Skip to main content

Week 19

(October,04,2023)

Attendees:

Updates:

1. Integration of copyrightfpd into Fossology:

  • Resolved speed issues from the previous week.
  • Evaluated the model's performance on open-source projects from GitHub:
    • Ansible:
      • Initial count: 510 copyrights.
      • After false positive removal: 435.
      • Notable overlooked false positives:
        • © b=eñyei',
        • (c) for c in cmd))
        • (c) for c in cmd), verbosity=1)
        • © error',
    • Linux:
      • Initial count: 23,419 copyrights.
      • After false positive removal: 22,780.
      • Sample of overlooked errors:
        • copyright/by:
        • (c) | Contending |
        • (c) container_of(c, struct wf_lm75_sensor, sens)
        • (C) clock] */ clock-frequency = <12288000>; pwms = <&tpu 0 81 0>;
        • (C) clock]
        • (c) (c->hva_dev->dev)

2. Enhancements in Decluttering using NER:

  • Expanded labeled dataset for better NER performance.
  • Integrated decluttering functionality into copyrightfpd and Fossology. Encountered minor integration issues which are currently under investigation.
  • Showcase of decluttering performance (highlighted parts are recognized copyright material):
    1. Copyright (c) InQuant GmbH Stefan Eletzhofer <stefan.eletzhofer@inquant.de>
    2. Copyright (c) 2001 Bill Bumgarner <bbum@friday.com> License: MIT, see below.
    3. Copyright (C) 2001 Python Software Foundation, www.python.org Taken from Python2.2, License: PSF - see below.
    4. Copyright (C) 2001 Python Software Foundation , www.python.org Taken from Python2.2, License: PSF - see below.
    5. copyright, i.e., " Copyright (c) 2001, 2002, 2003, 2004, 2005, 2006 Python Software Foundation ; All Rights Reserved" are retained in Python alone or in any derivative version prepared by Licensee.

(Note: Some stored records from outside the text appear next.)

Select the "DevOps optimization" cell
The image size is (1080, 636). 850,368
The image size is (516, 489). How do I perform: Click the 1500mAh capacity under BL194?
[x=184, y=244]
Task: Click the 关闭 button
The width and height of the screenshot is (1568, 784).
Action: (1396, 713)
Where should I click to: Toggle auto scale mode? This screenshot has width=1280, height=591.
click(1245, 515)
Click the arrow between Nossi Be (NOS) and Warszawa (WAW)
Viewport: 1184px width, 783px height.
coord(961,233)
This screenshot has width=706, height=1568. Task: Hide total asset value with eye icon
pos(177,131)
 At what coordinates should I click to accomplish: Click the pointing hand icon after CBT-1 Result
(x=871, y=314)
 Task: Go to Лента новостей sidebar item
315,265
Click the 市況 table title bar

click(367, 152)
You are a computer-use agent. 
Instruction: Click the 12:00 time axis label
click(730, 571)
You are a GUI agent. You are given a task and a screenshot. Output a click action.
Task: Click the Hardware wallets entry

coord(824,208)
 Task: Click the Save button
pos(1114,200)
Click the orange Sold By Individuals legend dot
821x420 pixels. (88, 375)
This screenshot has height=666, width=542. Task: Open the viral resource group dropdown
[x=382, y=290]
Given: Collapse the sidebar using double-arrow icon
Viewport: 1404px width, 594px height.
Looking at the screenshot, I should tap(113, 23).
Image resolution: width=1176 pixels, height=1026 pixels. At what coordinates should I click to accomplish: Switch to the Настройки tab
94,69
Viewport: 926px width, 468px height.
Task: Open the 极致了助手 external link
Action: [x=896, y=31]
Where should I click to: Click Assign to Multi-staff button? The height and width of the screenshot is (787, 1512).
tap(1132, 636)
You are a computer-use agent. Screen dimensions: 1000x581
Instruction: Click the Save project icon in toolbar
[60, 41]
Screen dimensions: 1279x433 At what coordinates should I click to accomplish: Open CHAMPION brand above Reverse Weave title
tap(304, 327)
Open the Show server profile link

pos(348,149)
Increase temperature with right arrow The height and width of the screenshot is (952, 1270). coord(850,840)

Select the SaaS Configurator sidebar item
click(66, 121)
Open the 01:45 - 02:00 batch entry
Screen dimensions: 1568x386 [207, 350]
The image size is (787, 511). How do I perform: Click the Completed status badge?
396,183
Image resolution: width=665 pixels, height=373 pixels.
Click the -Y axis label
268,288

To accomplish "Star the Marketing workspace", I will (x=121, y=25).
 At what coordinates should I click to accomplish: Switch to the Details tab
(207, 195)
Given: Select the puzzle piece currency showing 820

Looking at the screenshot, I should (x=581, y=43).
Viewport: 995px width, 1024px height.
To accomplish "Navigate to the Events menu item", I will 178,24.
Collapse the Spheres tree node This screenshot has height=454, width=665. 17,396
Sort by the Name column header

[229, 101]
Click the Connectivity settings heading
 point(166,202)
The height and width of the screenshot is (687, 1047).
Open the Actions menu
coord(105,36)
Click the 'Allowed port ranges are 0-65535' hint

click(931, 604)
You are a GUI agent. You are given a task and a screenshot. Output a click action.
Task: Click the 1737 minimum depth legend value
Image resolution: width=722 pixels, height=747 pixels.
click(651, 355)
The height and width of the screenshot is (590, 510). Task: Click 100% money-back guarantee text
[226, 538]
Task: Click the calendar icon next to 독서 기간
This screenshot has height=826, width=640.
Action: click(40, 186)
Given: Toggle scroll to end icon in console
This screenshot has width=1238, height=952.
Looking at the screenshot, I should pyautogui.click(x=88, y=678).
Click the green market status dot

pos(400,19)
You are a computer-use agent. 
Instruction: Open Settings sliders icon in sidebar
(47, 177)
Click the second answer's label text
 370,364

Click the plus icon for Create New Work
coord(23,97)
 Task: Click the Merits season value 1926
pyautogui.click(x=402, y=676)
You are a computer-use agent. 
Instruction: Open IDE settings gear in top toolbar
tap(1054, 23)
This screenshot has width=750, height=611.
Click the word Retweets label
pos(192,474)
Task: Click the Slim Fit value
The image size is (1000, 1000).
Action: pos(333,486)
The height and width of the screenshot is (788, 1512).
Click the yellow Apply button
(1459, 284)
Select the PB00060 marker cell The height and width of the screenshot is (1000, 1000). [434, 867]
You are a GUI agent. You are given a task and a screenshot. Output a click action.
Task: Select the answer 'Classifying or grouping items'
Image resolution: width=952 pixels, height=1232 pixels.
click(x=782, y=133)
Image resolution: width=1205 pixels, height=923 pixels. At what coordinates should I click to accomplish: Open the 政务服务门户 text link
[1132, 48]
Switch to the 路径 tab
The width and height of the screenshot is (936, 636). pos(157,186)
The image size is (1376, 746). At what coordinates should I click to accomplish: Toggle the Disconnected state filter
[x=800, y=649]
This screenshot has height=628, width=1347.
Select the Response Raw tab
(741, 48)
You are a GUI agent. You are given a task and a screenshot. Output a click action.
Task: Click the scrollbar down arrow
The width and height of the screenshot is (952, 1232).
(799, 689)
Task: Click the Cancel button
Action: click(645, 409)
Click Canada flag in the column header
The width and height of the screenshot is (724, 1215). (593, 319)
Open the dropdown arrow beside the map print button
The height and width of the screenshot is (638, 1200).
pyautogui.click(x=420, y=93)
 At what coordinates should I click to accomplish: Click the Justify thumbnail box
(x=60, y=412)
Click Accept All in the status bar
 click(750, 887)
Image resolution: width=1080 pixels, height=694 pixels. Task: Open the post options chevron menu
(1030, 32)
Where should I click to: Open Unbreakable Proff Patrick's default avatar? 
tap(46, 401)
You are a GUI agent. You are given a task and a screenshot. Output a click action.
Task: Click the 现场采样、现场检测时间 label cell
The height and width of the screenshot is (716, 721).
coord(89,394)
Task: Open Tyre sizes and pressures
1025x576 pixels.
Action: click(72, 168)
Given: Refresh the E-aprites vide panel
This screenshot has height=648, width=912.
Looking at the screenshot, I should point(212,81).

Conclusion and Next Steps:

1. Renaming Task Rebrand

  • copyrightfpd to be more reflective of its Fossology integration.

2. Documentation

  • Focus on updating and improving GSoC documentation.

3. Code Organization

  • Document and structure the scattered code across Python notebooks for future readability and exploration.